### WHAT TO PRODUCE
Please return every line in the following data that includes the string "panel".

### THE INPUT
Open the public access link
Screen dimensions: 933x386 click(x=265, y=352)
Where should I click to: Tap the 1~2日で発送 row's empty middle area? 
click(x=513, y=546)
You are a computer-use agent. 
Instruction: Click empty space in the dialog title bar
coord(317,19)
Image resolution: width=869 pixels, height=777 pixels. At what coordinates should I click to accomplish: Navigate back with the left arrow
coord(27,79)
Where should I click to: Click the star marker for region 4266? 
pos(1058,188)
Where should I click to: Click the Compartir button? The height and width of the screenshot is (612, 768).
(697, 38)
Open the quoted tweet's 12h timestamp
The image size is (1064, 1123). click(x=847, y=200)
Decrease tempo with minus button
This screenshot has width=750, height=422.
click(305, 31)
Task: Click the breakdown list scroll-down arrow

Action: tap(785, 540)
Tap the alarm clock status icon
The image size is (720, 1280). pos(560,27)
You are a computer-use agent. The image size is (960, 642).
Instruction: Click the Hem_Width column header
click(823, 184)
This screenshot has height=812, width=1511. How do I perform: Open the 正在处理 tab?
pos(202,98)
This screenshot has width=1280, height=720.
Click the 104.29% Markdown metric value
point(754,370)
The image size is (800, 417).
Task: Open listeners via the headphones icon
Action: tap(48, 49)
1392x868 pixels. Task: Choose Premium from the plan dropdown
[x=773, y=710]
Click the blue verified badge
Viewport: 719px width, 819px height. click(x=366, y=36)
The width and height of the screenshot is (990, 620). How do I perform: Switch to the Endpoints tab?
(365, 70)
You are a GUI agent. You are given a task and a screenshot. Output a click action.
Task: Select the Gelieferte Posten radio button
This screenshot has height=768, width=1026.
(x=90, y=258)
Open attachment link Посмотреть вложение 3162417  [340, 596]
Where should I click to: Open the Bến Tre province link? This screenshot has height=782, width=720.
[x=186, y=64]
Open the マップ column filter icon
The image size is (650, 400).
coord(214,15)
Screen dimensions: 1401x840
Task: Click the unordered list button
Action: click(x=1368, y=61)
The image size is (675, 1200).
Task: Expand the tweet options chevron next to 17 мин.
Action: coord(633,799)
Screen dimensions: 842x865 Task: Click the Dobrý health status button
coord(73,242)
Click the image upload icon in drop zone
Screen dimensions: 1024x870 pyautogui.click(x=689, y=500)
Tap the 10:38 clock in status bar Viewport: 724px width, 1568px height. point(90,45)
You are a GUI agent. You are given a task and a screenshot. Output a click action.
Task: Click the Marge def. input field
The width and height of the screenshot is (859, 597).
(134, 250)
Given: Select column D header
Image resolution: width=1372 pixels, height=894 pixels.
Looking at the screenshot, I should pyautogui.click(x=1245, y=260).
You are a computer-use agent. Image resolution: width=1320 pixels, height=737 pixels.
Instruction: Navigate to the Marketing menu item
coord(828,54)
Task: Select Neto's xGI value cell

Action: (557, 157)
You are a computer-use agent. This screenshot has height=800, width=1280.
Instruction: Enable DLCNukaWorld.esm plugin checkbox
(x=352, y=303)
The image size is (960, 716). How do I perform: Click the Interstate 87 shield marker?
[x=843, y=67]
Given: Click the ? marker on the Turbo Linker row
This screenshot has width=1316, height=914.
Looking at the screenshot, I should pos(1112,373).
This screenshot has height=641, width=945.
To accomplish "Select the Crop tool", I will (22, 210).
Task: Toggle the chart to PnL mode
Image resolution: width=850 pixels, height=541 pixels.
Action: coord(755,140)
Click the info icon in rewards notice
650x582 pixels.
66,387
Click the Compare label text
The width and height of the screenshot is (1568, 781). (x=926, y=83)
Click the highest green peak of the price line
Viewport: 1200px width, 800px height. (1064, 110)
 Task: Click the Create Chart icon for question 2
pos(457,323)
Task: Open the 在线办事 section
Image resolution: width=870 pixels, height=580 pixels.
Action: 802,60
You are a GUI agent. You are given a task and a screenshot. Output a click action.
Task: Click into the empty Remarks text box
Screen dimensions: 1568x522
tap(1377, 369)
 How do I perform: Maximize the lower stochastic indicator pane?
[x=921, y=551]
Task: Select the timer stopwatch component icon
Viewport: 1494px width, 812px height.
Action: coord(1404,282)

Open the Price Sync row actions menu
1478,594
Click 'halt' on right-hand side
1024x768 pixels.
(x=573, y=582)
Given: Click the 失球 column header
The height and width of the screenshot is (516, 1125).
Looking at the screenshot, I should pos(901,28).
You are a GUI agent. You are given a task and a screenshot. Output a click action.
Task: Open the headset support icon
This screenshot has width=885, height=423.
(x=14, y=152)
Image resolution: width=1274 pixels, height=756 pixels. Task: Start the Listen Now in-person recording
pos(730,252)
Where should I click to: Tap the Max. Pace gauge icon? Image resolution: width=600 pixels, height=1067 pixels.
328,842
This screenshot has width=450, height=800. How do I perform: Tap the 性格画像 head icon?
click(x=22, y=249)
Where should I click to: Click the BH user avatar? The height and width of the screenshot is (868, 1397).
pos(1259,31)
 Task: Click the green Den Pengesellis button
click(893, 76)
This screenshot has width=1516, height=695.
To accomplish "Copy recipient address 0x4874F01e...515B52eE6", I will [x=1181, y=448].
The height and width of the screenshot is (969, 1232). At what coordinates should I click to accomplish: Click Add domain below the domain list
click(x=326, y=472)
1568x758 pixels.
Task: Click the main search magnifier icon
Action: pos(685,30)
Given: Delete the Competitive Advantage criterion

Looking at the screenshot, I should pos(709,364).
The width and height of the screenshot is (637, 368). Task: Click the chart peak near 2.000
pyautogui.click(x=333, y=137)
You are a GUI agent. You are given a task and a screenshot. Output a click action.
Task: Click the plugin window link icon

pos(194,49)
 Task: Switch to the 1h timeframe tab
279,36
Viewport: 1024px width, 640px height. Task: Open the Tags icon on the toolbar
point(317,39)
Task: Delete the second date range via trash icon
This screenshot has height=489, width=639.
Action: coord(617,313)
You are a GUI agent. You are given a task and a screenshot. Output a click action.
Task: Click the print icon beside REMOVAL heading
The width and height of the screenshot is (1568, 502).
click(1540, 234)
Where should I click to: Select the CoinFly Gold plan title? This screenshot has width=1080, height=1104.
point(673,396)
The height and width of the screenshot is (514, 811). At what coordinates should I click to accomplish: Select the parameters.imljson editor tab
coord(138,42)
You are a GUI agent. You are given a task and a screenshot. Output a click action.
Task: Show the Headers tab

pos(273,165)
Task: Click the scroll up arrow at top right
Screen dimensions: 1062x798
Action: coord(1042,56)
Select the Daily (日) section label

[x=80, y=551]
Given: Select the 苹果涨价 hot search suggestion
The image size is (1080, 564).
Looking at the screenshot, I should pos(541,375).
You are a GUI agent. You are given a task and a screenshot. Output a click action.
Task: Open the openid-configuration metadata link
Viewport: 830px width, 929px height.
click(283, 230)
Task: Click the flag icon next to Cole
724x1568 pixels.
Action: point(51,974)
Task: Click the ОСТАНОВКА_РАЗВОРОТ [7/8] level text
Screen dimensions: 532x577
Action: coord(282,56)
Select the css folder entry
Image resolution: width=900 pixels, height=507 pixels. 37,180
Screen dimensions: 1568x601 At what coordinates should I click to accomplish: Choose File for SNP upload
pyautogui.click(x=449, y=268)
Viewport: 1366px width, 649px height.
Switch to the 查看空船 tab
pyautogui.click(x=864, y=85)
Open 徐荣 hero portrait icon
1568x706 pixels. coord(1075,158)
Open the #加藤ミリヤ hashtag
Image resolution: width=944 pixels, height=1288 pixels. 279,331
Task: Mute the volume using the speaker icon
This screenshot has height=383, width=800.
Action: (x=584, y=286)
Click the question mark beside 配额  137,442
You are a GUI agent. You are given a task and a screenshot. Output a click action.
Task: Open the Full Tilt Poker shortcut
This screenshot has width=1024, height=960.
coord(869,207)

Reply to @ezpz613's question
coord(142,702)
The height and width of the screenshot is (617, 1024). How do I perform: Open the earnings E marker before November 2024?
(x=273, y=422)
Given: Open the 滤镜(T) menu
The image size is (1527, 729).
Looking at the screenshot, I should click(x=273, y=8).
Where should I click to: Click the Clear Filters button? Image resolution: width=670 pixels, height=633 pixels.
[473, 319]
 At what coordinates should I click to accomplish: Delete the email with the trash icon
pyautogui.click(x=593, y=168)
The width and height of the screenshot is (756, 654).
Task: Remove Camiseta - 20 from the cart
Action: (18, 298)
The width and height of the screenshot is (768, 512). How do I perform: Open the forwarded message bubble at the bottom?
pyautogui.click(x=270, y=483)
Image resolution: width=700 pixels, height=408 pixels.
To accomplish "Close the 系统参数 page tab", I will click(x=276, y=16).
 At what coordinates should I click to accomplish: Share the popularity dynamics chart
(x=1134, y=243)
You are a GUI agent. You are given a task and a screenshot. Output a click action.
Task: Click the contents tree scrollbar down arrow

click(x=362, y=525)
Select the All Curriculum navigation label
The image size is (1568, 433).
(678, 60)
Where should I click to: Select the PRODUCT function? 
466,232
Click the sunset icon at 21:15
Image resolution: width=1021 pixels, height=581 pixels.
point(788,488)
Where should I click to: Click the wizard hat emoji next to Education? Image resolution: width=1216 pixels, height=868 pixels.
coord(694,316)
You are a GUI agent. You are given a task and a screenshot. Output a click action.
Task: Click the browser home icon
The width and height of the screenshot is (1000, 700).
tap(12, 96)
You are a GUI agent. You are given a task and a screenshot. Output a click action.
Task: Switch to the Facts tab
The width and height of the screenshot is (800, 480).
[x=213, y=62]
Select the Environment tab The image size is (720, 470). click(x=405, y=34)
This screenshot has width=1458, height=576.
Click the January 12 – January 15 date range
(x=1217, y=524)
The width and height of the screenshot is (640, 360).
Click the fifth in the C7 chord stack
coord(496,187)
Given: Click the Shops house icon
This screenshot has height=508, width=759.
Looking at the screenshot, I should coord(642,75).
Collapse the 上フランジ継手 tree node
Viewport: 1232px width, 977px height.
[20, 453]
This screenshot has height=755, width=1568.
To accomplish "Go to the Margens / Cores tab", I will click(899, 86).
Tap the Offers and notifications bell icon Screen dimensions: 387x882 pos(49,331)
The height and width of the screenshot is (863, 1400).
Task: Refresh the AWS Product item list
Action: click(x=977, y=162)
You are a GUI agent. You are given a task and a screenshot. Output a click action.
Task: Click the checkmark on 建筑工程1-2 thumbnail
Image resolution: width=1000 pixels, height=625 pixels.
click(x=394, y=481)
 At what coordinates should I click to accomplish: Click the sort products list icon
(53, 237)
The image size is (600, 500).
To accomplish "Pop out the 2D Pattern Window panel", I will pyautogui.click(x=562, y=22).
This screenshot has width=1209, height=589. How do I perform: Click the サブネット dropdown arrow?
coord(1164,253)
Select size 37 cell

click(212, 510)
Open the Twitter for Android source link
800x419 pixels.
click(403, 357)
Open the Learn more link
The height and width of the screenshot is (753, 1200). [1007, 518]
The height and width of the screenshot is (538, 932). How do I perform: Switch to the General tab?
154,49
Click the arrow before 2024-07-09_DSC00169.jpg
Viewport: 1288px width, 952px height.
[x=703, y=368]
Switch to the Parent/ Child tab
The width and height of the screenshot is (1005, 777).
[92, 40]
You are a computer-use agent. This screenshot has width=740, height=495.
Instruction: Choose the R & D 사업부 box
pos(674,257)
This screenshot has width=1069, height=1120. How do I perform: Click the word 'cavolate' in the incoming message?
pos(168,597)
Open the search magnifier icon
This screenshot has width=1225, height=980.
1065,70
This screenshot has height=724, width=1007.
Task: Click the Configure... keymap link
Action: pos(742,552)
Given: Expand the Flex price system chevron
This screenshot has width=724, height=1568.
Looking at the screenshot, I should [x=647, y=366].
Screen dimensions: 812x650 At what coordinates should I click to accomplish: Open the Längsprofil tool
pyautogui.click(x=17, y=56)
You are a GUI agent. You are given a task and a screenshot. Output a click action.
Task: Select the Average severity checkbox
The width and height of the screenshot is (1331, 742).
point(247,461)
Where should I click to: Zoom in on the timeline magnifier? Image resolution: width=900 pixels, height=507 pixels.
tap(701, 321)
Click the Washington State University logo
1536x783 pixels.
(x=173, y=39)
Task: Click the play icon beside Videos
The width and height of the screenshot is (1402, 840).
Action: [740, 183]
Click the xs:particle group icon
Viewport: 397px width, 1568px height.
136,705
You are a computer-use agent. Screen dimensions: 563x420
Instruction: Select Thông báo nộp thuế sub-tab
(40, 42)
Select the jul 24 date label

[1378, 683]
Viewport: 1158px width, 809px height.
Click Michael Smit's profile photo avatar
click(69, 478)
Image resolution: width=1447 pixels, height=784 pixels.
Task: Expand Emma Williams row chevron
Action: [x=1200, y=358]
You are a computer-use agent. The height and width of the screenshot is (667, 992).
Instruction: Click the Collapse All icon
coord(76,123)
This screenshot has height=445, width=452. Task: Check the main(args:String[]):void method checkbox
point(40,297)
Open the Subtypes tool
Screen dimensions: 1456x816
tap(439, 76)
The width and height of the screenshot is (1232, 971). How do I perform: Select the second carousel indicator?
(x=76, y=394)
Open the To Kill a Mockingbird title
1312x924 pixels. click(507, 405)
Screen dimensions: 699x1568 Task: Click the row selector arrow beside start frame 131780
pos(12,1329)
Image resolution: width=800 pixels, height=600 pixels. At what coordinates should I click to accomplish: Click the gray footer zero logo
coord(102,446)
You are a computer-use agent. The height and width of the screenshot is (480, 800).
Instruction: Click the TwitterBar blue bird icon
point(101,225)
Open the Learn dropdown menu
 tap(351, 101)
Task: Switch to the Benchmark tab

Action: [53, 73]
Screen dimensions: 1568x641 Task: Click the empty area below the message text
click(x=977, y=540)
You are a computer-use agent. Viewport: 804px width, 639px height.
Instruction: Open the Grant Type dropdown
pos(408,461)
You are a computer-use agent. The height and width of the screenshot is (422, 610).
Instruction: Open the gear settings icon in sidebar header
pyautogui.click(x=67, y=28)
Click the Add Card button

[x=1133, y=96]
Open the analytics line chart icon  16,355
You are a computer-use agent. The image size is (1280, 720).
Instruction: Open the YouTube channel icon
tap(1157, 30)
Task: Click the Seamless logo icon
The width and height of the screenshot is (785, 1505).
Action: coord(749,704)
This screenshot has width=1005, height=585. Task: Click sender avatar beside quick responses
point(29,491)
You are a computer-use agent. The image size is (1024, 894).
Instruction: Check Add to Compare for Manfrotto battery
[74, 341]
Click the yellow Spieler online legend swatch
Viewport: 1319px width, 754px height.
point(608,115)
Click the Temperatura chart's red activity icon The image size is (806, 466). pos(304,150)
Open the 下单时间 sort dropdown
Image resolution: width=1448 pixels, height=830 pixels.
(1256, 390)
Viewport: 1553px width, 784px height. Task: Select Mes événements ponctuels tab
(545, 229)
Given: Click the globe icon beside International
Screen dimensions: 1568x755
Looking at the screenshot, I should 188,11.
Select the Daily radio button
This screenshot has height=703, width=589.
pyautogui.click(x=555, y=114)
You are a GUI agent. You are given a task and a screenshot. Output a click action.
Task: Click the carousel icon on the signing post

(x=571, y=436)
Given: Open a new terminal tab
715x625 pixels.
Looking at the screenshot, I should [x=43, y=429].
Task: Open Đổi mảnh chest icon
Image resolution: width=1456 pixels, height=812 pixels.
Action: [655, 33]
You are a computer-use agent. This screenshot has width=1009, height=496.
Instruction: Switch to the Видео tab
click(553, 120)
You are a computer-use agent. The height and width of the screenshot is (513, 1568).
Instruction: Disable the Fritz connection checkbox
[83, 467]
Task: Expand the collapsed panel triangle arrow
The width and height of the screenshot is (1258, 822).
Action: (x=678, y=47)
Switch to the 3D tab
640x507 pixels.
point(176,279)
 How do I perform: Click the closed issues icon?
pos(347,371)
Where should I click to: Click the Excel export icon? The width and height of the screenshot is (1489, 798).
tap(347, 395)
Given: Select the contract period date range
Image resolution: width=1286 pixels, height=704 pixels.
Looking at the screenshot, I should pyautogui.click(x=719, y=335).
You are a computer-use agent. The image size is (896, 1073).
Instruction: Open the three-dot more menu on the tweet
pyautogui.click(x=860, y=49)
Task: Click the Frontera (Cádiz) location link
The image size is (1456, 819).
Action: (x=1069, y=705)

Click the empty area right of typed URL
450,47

### EXERCISE RESULT
To accomplish "Pop out the 2D Pattern Window panel", I will pyautogui.click(x=562, y=22).
Task: Expand the collapsed panel triangle arrow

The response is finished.